In East Pakistan, the Indian military rapidly routed the Pakistani army. In January 1972, Mujiber Rahman was released from a Pakistani prison and returned to head the newly independent Bangladesh. However, the new nation, cut off not only from its western counterpart in Pakistan but also from India, where half the Bengali people lived, quickly ran into insurmountable economic and social crises.

 

The country was devastated by the war. The state apparatus was in tatters following an exodus of Pakistani officials and soldiers. By 1973, agricultural and industrial production stood at just 84 and 66 percent of their pre-war levels. In 1974, the country was hit by a devastating famine that by one estimate claimed nearly 1.5 million lives.

 

Bangladesh confronted a hostile US, which viewed the country’s ties with India and the non-aligned movement, as well as the Awami League’s socialistic rhetoric, with suspicion. In the midst of the 1974 famine, the US imposed an embargo on food aid as retaliation for the export of a jute consignment to Cuba worth just $5 million. The Awami League, which represented the emerging Bangladeshi bourgeoisie, further inflamed popular anger by failing to carry out its promised land reform, its corrupt management of so-called nationalised industries and its extortion and thuggery.

 

As political opposition mounted, Mujibur Rahman proclaimed a state of emergency in December 1974 and suspended all fundamental constitutional rights. In early 1975, he sought to consolidate his rule by establishing a one-party presidential system with himself as head of state. Resentment within the army over Awami League corruption and Mujibur’s ties with India boiled over in a coup by junior officers later that year. The president, his wife, sons and daughters-in-law were murdered on August 15, 1975. His two daughters, including the current prime minister, were in Germany at the time.

 

The fate of the killers was bound up with that of the regimes that followed. The short-lived government of Mushtaque Ahmed issued an Indemnity Ordinance granting immunity to Mujiber’s assassins. The military dictatorships that followed led by Lieutenant General Ziaur Rahman (Zia) and Lieutenant General Hussain Muhammad Ershad made no attempt to overturn the ordinance. After Ershad’s fall, the Bangladesh Nationalist Party (BNP), the party founded by Zia and led by his widow Khaleda Zia, won national elections in 1991 but made no attempt to bring Mujibur’s killers to justice.

 

After the Awami League came to power in 1996 Sheik Hasina scrapped the Indemnity Ordinance and paved the way for the trial of her father’s assassins. A Dhaka court convicted and imposed death sentences on 15 individuals in 1998, three of whom were later acquitted by a high court.

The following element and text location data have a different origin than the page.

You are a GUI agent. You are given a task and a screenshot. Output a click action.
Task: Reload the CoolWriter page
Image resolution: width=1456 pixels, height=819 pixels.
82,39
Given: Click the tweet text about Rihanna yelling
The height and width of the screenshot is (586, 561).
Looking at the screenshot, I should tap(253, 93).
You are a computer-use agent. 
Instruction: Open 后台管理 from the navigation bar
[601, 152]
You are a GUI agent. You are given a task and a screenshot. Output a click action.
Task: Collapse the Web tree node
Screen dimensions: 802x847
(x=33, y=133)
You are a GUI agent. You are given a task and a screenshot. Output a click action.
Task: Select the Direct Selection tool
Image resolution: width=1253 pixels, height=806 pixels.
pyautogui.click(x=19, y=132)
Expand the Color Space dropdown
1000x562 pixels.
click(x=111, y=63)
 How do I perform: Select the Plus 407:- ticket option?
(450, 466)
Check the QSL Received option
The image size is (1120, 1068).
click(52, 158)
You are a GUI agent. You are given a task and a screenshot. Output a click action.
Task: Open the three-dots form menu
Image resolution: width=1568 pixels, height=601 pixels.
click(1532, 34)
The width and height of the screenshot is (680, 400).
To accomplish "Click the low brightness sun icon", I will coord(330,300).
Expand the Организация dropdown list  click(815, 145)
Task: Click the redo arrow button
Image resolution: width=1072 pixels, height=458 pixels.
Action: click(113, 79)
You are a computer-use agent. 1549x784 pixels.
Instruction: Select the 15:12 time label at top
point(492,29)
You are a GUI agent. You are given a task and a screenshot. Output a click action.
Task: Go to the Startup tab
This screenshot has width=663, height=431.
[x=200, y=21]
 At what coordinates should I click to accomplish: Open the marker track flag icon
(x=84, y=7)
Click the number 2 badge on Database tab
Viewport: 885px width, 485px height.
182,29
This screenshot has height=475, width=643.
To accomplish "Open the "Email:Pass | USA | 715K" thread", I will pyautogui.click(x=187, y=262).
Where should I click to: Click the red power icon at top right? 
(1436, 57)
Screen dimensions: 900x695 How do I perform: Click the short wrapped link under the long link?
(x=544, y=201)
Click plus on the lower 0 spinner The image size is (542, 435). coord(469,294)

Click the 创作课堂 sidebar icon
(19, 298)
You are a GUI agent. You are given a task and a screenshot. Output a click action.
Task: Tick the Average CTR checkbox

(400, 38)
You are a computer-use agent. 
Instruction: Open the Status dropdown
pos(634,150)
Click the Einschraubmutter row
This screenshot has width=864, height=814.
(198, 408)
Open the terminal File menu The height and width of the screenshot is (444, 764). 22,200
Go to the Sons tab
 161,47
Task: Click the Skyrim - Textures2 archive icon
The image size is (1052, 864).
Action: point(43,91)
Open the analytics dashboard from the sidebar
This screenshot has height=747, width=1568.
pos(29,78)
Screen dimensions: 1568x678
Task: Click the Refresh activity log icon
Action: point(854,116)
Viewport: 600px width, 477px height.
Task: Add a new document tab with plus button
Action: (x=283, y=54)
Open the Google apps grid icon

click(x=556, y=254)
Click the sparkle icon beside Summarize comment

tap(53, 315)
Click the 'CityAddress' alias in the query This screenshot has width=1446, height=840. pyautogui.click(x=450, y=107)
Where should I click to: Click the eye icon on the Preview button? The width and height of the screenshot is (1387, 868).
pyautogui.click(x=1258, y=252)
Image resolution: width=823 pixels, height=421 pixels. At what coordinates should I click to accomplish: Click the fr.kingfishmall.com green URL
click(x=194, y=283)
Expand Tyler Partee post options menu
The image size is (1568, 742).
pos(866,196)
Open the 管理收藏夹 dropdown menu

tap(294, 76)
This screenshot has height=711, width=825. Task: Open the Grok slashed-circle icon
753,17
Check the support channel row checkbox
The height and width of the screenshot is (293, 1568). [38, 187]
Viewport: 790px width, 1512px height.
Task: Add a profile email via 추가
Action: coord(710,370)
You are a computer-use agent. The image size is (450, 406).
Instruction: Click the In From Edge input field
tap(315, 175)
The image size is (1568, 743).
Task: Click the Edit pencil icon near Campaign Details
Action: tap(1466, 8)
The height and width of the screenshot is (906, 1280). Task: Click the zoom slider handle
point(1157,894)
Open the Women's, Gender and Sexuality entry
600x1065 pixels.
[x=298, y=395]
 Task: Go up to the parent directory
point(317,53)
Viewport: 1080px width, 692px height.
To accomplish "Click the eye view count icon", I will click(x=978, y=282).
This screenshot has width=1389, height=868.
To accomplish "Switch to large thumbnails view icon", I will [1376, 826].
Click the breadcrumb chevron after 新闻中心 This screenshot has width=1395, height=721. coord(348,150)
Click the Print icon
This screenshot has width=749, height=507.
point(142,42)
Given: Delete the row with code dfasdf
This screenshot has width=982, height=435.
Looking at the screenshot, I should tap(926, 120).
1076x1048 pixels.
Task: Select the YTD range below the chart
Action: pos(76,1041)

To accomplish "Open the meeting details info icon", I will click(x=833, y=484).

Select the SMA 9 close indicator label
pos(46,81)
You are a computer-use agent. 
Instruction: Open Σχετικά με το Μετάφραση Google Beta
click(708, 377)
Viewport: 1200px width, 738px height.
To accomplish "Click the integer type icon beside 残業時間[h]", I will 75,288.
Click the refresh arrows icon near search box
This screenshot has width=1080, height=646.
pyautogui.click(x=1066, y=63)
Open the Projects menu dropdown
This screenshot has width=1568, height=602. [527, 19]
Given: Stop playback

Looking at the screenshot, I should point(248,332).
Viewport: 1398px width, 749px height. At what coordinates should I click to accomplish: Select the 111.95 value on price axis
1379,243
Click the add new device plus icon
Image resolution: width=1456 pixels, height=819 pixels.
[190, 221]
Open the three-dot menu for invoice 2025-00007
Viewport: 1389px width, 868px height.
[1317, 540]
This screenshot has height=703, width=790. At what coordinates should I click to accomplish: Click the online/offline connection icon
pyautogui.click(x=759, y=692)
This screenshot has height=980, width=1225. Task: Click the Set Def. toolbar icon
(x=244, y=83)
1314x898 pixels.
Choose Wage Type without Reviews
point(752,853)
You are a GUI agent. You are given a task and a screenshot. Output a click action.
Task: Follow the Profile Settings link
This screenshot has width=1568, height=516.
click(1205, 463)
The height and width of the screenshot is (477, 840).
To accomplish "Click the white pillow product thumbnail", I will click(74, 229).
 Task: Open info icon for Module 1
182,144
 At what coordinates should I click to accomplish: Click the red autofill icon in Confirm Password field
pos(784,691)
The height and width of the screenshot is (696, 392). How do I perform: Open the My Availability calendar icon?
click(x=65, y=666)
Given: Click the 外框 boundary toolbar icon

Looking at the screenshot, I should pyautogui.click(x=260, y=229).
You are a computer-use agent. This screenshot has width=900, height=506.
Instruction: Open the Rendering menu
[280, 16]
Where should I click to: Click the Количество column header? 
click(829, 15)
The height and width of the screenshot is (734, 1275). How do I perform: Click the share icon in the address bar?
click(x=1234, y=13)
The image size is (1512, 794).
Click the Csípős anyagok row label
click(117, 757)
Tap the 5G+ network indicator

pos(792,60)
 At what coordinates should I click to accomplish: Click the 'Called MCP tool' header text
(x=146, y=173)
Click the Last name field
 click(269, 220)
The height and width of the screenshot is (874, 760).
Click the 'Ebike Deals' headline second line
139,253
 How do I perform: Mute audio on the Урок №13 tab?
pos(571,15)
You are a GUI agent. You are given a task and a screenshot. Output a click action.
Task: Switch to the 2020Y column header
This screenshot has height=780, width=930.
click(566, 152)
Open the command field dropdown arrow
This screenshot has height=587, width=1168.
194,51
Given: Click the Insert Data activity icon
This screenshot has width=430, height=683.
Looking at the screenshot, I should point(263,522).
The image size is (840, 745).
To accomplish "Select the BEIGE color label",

But the legal processes were disrupted by the Awami League’s loss of office in 2001 and only resumed after it won in a landslide victory in 2008. In addition to the five executed last month, six others are living abroad and one died in exile in Libya.

 

The Awami League’s efforts to use the executions to promote the glories of Bangladesh’s founding father are a crude attempt to deflect attention from the economic and social crisis confronting the masses. The dead end of Bangladeshi nationalism underscores the bankruptcy of bourgeois separatist movements throughout the subcontinent. They seek to redraw the patchwork of states created by the 1947 partition to favour local and regional ruling elites. Nearly 40 years after Bangladesh was formed and more than 60 years after the subcontinent’s partition, the program advanced by the BLPI, and today by the Socialist Equality Party, offers the only road forward: a political struggle to unify workers throughout the subcontinent and internationally around a socialist perspective.